Across the records below, count every line that contains the string "address", then report the count alone.

- Pixel coordinate grounding data:
%%
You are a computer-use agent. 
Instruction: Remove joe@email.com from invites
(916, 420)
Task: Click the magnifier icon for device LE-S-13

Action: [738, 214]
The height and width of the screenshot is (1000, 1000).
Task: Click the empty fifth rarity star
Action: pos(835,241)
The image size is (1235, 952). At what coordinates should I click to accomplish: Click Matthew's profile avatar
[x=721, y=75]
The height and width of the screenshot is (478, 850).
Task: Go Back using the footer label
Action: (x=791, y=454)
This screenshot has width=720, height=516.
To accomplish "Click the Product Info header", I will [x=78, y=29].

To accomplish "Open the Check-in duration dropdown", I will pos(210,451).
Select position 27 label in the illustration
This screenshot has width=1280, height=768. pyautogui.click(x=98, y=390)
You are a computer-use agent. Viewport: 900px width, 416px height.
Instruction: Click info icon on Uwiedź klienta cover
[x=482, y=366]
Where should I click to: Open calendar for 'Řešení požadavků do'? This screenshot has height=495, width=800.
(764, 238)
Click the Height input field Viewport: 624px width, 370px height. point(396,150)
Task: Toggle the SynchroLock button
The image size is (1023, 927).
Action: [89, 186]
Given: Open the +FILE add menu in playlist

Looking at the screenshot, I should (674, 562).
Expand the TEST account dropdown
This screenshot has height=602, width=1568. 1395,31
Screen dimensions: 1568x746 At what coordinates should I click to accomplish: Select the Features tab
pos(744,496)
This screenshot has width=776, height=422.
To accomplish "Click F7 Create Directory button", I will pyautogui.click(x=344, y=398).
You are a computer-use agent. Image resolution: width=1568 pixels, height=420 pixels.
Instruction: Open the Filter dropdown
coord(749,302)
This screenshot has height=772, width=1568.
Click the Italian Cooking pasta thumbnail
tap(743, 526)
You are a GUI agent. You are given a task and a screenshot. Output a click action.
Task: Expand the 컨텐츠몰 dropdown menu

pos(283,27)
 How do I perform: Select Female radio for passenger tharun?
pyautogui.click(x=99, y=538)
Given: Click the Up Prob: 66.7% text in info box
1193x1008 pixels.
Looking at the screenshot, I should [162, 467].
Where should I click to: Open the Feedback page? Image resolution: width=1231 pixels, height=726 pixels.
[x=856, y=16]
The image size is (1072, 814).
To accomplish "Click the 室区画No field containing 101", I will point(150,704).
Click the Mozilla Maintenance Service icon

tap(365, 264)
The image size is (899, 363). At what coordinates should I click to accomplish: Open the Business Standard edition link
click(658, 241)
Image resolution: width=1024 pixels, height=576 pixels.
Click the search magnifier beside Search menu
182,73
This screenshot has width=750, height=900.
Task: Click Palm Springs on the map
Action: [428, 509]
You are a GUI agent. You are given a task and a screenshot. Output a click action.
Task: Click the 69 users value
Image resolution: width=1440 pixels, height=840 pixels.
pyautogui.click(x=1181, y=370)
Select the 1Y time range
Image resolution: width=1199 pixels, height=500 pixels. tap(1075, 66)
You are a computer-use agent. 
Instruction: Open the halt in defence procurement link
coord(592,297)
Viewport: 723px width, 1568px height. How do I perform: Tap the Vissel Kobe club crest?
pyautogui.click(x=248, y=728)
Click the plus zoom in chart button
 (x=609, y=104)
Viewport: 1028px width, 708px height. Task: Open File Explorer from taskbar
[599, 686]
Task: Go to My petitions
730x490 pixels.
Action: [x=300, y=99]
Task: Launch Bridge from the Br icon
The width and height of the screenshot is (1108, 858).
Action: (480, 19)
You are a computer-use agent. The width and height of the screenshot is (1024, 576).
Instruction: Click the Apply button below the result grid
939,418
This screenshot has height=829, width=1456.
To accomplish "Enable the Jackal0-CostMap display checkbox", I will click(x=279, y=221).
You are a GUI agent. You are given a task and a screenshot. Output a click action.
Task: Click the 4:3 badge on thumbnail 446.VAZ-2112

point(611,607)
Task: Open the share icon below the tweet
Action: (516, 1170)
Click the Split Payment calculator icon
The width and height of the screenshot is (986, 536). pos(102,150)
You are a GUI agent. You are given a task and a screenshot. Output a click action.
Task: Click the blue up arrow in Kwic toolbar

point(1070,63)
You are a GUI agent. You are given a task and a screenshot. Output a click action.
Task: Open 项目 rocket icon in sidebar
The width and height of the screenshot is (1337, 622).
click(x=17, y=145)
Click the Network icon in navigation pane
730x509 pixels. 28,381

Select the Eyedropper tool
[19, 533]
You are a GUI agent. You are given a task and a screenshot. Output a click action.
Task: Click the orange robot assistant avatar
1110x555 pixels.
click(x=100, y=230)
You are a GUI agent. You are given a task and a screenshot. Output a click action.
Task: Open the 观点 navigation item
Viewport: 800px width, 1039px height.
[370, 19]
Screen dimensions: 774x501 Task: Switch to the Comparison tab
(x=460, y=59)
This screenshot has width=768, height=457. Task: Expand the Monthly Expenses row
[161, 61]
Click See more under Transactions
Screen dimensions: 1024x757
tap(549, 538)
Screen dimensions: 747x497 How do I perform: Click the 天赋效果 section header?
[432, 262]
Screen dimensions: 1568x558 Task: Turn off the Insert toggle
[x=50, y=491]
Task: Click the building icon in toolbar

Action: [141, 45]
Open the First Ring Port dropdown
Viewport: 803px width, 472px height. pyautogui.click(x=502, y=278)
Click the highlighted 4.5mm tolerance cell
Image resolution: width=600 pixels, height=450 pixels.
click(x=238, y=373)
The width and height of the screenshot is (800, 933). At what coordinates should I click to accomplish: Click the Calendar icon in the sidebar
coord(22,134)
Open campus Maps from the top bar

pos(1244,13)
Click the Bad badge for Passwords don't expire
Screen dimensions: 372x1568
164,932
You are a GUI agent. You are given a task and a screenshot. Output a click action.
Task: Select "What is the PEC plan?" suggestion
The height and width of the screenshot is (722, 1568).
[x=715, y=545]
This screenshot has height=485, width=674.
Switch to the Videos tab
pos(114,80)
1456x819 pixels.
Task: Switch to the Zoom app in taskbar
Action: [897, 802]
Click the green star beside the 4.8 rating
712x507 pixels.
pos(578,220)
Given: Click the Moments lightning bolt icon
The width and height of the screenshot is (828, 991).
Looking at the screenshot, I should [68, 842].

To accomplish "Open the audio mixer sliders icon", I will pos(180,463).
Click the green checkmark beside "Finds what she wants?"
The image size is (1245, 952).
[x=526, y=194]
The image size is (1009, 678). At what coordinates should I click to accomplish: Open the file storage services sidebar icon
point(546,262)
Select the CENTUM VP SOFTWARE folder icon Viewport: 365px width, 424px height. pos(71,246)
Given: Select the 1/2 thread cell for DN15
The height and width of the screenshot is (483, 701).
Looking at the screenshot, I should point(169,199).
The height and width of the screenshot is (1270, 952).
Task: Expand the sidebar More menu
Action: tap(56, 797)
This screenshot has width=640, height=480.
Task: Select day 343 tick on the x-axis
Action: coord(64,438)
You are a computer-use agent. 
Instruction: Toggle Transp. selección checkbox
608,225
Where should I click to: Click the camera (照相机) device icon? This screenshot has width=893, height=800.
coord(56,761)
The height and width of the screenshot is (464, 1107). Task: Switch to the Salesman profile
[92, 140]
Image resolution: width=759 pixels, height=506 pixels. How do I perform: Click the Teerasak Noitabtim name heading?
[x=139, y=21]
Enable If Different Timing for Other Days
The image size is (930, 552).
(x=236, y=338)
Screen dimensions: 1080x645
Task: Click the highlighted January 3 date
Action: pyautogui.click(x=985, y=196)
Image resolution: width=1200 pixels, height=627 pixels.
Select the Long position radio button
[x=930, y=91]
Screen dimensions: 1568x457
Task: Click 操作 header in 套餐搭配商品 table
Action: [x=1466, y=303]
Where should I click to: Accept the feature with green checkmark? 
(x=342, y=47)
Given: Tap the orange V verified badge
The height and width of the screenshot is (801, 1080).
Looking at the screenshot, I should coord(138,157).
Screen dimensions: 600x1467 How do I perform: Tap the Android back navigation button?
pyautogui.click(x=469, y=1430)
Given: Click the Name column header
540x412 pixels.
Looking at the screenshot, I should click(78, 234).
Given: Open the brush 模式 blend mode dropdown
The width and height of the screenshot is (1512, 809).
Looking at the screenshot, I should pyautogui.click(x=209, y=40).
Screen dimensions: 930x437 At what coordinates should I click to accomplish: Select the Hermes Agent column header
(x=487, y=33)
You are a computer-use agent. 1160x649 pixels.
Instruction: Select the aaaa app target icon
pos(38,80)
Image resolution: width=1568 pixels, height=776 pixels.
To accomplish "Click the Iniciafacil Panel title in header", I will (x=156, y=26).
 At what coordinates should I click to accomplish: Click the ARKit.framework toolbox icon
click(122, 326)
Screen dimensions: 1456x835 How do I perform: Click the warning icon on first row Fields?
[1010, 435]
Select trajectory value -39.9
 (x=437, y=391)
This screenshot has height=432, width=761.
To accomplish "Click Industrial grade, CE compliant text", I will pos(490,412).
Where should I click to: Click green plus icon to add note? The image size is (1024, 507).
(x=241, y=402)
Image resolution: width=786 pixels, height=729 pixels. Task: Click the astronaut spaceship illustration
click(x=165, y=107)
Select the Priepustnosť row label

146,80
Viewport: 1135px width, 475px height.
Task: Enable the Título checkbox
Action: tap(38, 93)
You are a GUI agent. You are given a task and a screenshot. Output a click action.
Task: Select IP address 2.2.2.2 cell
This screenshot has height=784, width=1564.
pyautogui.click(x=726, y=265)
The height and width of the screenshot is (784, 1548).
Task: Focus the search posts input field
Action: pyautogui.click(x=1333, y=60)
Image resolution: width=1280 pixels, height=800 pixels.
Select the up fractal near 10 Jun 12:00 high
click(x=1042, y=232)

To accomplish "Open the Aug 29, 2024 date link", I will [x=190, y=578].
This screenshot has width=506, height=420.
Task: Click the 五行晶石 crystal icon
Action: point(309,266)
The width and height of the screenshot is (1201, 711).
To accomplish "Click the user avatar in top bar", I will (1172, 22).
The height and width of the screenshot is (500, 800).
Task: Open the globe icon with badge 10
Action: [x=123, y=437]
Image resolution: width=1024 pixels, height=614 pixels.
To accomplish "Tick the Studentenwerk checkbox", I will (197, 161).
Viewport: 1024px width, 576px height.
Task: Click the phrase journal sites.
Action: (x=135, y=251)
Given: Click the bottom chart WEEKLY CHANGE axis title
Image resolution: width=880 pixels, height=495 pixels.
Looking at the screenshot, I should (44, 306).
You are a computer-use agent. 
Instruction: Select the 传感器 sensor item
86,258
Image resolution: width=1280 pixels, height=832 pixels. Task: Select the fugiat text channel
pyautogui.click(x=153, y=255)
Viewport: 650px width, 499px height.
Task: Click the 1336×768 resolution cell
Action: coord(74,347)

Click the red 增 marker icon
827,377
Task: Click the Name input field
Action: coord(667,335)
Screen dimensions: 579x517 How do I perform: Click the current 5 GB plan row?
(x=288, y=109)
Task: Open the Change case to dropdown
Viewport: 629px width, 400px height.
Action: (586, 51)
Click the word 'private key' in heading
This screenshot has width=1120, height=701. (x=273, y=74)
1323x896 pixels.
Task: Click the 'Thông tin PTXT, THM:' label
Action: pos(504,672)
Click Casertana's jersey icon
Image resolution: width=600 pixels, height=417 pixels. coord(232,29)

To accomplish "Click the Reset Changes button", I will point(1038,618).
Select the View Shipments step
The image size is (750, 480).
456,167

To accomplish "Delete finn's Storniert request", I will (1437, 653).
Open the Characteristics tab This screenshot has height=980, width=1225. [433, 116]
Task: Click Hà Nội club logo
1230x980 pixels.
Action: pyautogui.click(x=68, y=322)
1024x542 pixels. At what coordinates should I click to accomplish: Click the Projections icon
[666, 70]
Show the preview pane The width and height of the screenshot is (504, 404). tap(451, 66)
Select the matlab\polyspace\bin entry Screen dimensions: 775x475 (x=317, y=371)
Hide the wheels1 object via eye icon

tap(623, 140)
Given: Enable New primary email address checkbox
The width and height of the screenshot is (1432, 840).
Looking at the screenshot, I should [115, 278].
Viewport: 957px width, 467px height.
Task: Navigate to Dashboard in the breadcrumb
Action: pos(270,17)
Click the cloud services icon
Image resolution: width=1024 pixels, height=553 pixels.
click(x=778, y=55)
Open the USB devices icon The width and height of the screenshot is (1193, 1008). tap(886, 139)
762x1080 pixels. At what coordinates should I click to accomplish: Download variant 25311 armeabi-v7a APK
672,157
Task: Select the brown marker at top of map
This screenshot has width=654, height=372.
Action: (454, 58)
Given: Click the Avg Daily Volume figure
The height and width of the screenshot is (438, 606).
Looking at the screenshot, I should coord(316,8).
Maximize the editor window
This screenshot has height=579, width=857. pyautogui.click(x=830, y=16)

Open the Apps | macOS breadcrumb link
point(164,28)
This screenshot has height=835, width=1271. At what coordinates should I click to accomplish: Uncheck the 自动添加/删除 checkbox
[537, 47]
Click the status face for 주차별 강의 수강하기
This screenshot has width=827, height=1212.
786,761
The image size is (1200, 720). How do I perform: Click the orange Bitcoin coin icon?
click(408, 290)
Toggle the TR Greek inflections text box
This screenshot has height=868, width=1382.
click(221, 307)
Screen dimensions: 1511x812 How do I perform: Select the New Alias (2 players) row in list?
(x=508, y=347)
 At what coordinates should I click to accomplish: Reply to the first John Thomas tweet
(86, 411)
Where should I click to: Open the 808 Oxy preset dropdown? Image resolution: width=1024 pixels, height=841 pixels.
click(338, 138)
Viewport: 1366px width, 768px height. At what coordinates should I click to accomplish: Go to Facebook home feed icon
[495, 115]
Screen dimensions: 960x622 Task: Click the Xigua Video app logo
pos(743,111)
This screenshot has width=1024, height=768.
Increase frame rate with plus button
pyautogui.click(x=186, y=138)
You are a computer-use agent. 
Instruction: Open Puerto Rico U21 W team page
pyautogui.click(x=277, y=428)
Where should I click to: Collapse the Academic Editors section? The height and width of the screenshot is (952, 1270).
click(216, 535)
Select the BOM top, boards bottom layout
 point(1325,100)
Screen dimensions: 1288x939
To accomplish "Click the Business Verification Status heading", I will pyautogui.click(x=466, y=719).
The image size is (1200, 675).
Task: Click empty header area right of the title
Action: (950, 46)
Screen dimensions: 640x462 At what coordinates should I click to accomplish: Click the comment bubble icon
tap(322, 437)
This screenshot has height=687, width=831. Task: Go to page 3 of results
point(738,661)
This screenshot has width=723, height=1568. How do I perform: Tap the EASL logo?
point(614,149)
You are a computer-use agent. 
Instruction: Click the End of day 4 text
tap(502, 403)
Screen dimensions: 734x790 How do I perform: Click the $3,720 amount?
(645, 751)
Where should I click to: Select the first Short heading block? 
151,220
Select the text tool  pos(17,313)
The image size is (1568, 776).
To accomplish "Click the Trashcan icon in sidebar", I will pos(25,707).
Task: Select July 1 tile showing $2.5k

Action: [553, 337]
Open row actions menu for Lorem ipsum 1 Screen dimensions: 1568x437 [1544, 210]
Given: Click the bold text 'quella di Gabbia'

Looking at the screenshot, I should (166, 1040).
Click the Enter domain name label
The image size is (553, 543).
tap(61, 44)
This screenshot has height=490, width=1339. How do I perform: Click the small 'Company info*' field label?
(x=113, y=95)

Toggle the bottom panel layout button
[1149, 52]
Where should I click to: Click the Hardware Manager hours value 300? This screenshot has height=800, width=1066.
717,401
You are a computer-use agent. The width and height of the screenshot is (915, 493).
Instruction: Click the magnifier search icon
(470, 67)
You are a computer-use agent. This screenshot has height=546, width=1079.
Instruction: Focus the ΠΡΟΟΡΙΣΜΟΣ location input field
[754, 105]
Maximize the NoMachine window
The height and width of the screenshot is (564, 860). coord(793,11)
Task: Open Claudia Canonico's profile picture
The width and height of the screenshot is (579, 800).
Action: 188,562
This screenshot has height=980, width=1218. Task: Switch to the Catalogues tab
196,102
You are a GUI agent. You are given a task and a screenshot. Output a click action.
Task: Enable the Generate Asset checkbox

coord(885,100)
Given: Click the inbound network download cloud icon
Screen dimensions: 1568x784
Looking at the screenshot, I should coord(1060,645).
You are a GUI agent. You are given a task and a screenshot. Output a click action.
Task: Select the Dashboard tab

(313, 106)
%%
- ANSWER AREA:
2